[START OF RECORD EXCERPTS]

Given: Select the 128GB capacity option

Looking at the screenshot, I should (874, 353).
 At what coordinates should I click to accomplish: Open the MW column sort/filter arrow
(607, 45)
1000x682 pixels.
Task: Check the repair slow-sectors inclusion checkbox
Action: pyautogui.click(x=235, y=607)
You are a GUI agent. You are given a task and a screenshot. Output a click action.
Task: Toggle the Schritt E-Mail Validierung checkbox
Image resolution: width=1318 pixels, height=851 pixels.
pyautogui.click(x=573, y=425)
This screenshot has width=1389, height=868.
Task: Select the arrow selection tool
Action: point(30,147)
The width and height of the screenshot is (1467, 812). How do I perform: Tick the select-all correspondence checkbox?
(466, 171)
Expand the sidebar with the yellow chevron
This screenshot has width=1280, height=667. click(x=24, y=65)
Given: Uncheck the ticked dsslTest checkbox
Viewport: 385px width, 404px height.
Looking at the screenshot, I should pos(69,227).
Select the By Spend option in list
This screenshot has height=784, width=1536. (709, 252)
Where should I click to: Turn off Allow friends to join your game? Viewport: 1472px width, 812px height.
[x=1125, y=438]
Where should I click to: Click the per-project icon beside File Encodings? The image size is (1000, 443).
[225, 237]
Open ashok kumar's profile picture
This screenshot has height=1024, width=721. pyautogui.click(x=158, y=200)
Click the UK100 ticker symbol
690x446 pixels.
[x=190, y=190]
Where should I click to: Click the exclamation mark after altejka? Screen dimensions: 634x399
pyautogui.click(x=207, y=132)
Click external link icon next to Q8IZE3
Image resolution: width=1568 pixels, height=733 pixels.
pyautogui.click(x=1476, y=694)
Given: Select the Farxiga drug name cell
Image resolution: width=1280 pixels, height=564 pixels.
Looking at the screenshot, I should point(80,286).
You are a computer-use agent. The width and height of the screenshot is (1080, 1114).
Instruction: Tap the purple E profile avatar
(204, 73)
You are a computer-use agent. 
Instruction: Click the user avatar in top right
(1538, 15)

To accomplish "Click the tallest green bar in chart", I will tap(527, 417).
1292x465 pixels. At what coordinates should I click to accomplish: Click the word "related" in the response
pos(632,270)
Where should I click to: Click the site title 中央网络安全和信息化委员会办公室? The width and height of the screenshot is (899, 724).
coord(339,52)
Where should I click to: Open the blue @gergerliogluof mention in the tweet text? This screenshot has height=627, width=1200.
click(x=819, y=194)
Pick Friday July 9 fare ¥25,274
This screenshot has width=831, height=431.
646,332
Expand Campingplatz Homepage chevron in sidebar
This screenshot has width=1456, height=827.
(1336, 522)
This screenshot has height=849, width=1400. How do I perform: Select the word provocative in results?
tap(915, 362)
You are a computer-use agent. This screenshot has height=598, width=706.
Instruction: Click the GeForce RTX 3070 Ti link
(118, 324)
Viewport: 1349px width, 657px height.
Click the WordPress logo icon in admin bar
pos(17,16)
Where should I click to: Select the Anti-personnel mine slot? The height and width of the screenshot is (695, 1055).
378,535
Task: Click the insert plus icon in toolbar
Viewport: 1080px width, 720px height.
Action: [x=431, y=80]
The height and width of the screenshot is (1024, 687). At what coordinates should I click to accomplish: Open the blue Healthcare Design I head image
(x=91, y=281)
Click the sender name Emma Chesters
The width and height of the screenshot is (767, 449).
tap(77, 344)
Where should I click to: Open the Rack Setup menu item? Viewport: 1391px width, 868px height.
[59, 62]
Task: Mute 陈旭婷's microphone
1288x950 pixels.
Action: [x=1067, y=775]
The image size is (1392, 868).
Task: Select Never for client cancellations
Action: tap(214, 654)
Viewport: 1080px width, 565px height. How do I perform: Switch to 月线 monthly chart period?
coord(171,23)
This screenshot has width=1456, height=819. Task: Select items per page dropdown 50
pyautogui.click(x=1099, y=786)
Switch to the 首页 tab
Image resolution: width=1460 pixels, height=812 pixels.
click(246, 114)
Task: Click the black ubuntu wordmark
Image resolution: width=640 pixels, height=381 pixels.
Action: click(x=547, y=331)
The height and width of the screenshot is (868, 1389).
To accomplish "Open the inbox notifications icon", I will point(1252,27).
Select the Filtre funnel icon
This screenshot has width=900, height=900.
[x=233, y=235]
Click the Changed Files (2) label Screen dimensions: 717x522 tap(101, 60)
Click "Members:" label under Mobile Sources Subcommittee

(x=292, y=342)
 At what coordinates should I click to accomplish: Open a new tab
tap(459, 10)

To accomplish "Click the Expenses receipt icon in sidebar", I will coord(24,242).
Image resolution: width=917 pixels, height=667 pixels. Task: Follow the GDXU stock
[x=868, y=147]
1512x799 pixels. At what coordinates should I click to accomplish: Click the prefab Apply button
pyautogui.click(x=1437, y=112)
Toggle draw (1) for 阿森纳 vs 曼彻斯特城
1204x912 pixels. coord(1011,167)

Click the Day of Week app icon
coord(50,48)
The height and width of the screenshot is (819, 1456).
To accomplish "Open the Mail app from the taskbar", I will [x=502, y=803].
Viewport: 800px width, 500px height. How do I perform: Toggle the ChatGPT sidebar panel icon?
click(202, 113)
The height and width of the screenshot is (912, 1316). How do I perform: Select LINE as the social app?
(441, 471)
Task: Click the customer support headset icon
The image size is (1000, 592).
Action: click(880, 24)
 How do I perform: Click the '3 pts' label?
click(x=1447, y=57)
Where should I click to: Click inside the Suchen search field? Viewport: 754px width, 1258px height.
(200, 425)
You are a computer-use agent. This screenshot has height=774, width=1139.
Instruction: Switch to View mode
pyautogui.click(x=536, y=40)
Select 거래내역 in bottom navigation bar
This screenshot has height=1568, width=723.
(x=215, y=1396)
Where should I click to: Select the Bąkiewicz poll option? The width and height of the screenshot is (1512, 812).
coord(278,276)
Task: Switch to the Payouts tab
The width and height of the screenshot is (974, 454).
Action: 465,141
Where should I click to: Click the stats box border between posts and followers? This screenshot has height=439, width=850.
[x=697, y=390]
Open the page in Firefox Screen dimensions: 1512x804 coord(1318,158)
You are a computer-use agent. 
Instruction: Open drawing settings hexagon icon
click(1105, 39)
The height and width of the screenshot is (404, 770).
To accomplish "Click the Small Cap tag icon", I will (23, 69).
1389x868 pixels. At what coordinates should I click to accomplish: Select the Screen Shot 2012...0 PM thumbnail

[END OF RECORD EXCERPTS]

• _WHAT IS BEING ASKED_: Which lines of the items above contain the word "label"? Report each of those lines in full, treating case as significant.

• _RESULT BELOW_:
Click the Changed Files (2) label Screen dimensions: 717x522 tap(101, 60)
Click "Members:" label under Mobile Sources Subcommittee
 How do I perform: Click the '3 pts' label?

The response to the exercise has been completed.